Settling a debt for less than the full amount is a negative mark on your credit report. The account shows as “settled” rather than “paid in full,” and that designation stays on your report for seven years from the original delinquency date that led to the settlement.8Experian. How Long Do Settled Accounts Stay on a Credit Report The credit score damage varies significantly based on where you start. Someone with a score in the mid-700s can lose 100 points or more, while someone whose score is already depressed from missed payments will see a smaller drop because much of the damage has already occurred.
For many people pursuing settlement, missed payments have already dragged scores down before the attorney even gets involved. Debt settlement programs often require you to stop making payments to creditors so that funds accumulate in a dedicated account for lump-sum offers. Those missed payments hit your score hard in the short term. The settlement itself adds another negative event, but it also stops the bleeding: no more late payment reports, no growing balance, and a clear endpoint. Over time, the settled account’s impact fades, especially if you’re rebuilding with on-time payments elsewhere.
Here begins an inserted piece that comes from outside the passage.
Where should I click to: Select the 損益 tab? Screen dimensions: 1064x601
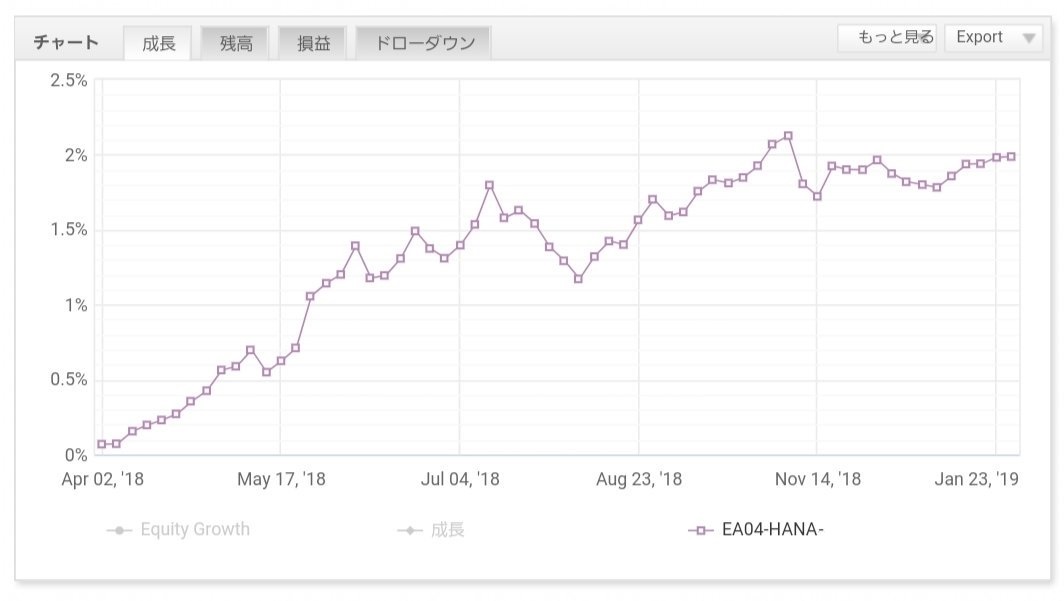point(313,43)
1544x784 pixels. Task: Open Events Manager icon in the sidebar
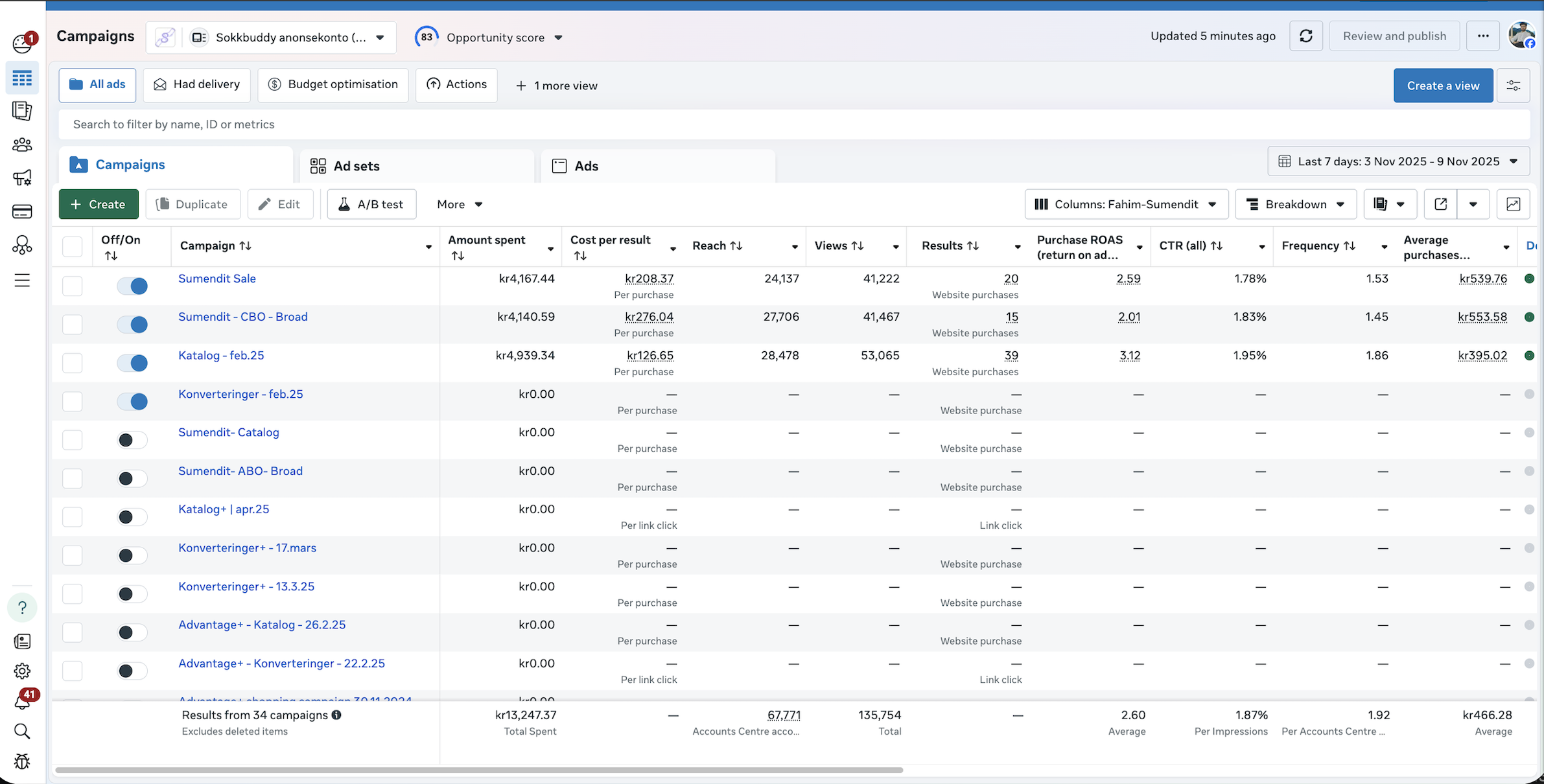pyautogui.click(x=23, y=244)
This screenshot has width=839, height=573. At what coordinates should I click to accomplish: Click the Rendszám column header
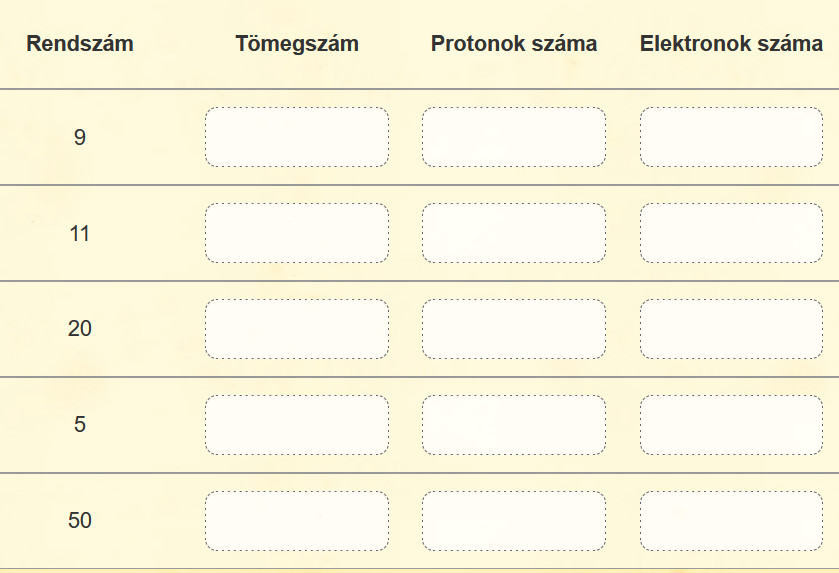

Be aware that while you’re accumulating settlement funds and not paying creditors, those creditors can still sue you. Every state sets a statute of limitations on how long a collector can file suit, and acknowledging the debt or making a partial payment can restart that clock in some states. An attorney can evaluate which debts carry the highest litigation risk and prioritize those in negotiations.
The FTC is direct on this point: any debt relief company that demands payment before settling a single debt is breaking the law.9Federal Trade Commission. Signs of a Debt Relief Scam The same goes for guarantees. No attorney and no company can promise that your creditors will agree to a reduced payoff. If someone tells you they can guarantee a specific percentage reduction or that all your debts will be resolved, walk away.
The CFPB has found that many consumers who enroll in debt settlement programs end up paying hundreds or thousands in unlawful advance fees, sometimes without a single debt being resolved, and wind up deeper in the hole than when they started.10Consumer Financial Protection Bureau. CFPB Takes Action Against Global Client Solutions for Processing Illegal Debt Settlement Fees Before hiring anyone, confirm the attorney is licensed in your state, check for disciplinary history through your state bar, and get the fee structure in writing. Ask specifically what happens if a creditor refuses to settle, whether litigation costs are included, and how funds are held during the process. A legitimate attorney will answer all of those questions without pressure or evasion.